RSNA 2017 CT Preview

Relaying CT info reduces stay for rule-out appendicitis

By Abraham Kim, AuntMinnie.com staff writer

November 2, 2017 --

Monday, November 27 | 3:10 p.m.-3:20 p.m. | SSE13-02 | Room S104B
Directly communicating findings on CT scans for suspected appendicitis boosts the speed at which patients are appropriately treated or discharged from the emergency department (ED), according to Boston researchers.

Reducing patients' length of stay in the emergency department has been identified as an important factor in minimizing avoidable overcrowding, according to Dr. Renata Almeida from Massachusetts General Hospital.

"Our overall, big-picture goal in this project has been to reduce ED length of stay through improved and more efficient communication of critical test results between the ED radiology and ED medicine services," Almeida told AuntMinnie.com.

In this retrospective study, the researchers retrieved abdominal CT reports for patients presenting with suspected acute appendicitis in the emergency department from April to November 2016.

They found that the results of CT reports that were positive for appendicitis were directly and more rapidly communicated to referring clinicians than when appendicitis was ruled out. On average, this led to shorter report turnaround times of at least 40 minutes (p = 0.002).

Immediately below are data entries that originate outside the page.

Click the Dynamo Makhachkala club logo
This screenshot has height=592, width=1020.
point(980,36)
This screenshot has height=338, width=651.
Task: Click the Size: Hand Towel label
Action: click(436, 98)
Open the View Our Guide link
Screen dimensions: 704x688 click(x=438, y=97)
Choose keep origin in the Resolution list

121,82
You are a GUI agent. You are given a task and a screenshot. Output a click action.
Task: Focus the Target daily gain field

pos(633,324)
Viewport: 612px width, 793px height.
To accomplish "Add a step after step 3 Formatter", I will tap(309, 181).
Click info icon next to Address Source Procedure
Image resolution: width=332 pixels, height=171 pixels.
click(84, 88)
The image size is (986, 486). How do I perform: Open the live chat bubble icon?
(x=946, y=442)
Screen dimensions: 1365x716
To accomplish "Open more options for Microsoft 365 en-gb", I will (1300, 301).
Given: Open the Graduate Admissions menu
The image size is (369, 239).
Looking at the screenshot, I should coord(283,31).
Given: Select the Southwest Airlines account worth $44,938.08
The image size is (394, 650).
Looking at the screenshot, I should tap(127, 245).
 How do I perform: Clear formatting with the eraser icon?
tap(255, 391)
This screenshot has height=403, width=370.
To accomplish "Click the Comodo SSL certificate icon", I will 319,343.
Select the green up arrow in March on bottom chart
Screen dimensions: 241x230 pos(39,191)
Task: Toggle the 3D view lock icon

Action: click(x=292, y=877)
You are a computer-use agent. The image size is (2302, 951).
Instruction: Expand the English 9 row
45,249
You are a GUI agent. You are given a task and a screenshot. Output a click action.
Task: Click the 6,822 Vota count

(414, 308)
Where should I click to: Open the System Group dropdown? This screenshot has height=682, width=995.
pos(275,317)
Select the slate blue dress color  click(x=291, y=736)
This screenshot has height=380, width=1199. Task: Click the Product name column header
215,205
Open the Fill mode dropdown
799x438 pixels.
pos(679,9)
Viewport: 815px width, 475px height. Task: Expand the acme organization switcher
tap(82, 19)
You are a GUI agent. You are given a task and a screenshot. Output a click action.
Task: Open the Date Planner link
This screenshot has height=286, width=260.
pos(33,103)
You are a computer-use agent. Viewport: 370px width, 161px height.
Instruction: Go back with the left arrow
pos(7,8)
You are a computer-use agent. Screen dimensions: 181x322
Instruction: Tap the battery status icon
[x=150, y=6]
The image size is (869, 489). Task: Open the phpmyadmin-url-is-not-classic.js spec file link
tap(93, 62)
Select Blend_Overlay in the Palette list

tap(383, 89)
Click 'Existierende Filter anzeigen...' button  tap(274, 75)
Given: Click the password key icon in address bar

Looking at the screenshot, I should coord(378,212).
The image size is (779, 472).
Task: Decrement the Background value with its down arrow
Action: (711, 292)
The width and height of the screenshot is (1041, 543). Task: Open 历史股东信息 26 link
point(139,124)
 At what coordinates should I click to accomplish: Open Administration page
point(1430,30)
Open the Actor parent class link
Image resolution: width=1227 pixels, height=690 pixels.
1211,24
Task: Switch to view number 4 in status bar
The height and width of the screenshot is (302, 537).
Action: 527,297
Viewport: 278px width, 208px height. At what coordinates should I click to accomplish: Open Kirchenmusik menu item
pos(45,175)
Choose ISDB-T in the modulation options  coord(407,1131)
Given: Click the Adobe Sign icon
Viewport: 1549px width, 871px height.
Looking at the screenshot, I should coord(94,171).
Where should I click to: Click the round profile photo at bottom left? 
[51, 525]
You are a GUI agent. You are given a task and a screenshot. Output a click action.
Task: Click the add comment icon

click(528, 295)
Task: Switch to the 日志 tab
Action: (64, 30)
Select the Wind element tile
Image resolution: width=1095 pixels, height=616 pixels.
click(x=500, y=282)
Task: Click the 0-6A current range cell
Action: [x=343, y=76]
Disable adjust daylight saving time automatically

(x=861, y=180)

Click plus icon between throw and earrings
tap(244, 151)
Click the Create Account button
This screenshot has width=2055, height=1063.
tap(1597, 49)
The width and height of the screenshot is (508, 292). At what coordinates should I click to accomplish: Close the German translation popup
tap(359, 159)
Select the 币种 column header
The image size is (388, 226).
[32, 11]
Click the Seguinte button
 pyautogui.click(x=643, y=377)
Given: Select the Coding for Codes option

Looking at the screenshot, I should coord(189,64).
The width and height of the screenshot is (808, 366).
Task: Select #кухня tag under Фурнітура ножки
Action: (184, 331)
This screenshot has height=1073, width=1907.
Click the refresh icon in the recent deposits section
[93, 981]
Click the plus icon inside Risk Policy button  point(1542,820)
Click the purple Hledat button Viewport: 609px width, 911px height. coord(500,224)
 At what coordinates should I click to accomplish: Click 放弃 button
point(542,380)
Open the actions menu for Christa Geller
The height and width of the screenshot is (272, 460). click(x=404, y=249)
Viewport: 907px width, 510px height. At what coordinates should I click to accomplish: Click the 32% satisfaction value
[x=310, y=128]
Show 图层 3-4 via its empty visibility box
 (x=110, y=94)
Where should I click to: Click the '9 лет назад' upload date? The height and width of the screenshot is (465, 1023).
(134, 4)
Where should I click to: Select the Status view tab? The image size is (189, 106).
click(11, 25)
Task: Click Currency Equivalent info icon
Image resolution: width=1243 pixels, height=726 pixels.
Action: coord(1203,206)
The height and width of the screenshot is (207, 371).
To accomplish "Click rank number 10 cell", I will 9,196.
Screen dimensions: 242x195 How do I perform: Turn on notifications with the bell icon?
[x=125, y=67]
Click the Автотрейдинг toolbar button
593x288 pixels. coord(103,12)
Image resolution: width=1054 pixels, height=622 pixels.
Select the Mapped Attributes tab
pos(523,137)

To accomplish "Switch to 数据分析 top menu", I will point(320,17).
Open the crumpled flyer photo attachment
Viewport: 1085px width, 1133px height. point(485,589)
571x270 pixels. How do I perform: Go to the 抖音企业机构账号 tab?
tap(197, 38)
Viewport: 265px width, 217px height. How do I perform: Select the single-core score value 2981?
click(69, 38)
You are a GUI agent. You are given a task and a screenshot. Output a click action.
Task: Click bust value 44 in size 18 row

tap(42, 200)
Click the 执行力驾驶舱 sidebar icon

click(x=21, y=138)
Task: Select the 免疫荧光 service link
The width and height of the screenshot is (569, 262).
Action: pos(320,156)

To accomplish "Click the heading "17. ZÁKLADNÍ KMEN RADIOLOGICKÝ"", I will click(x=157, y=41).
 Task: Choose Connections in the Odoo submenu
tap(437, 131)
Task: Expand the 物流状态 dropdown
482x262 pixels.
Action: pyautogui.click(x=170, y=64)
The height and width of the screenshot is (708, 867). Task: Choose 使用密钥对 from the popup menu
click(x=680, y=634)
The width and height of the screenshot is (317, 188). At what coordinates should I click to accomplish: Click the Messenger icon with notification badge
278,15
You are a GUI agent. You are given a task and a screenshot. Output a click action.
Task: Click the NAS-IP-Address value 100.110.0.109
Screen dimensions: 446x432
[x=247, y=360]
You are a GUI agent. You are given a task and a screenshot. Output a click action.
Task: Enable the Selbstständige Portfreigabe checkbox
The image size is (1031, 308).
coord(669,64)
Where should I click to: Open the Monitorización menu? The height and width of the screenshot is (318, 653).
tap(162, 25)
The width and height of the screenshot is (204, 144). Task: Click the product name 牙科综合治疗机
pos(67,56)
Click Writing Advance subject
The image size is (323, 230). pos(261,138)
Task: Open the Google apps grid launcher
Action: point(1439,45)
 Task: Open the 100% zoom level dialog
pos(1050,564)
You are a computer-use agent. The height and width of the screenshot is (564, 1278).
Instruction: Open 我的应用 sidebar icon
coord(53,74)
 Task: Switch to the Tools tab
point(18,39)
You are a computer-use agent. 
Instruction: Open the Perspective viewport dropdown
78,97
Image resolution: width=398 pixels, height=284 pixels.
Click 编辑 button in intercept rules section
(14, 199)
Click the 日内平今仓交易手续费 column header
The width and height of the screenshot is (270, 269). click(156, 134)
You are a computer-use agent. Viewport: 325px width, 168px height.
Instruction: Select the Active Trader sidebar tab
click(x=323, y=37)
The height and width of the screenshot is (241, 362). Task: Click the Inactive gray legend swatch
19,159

Moreover, among patients whose appendicitis was ruled out and whose reports were directly communicated, the average length of stay was 123 minutes shorter than for patients whose reports were not directly communicated to the referring clinicians.

"After much analysis of different scan modalities for various clinical indications, we identified a number of potentially modifiable factors that might reduce ED length of stay," Almeida said. "Immediate, direct pager notification of ED medicine providers when scan results have been posted to our hospital information system could help speed up ED discharge of patients with negative CT findings and help speed up admission and triage of patients with positive, acute CT findings."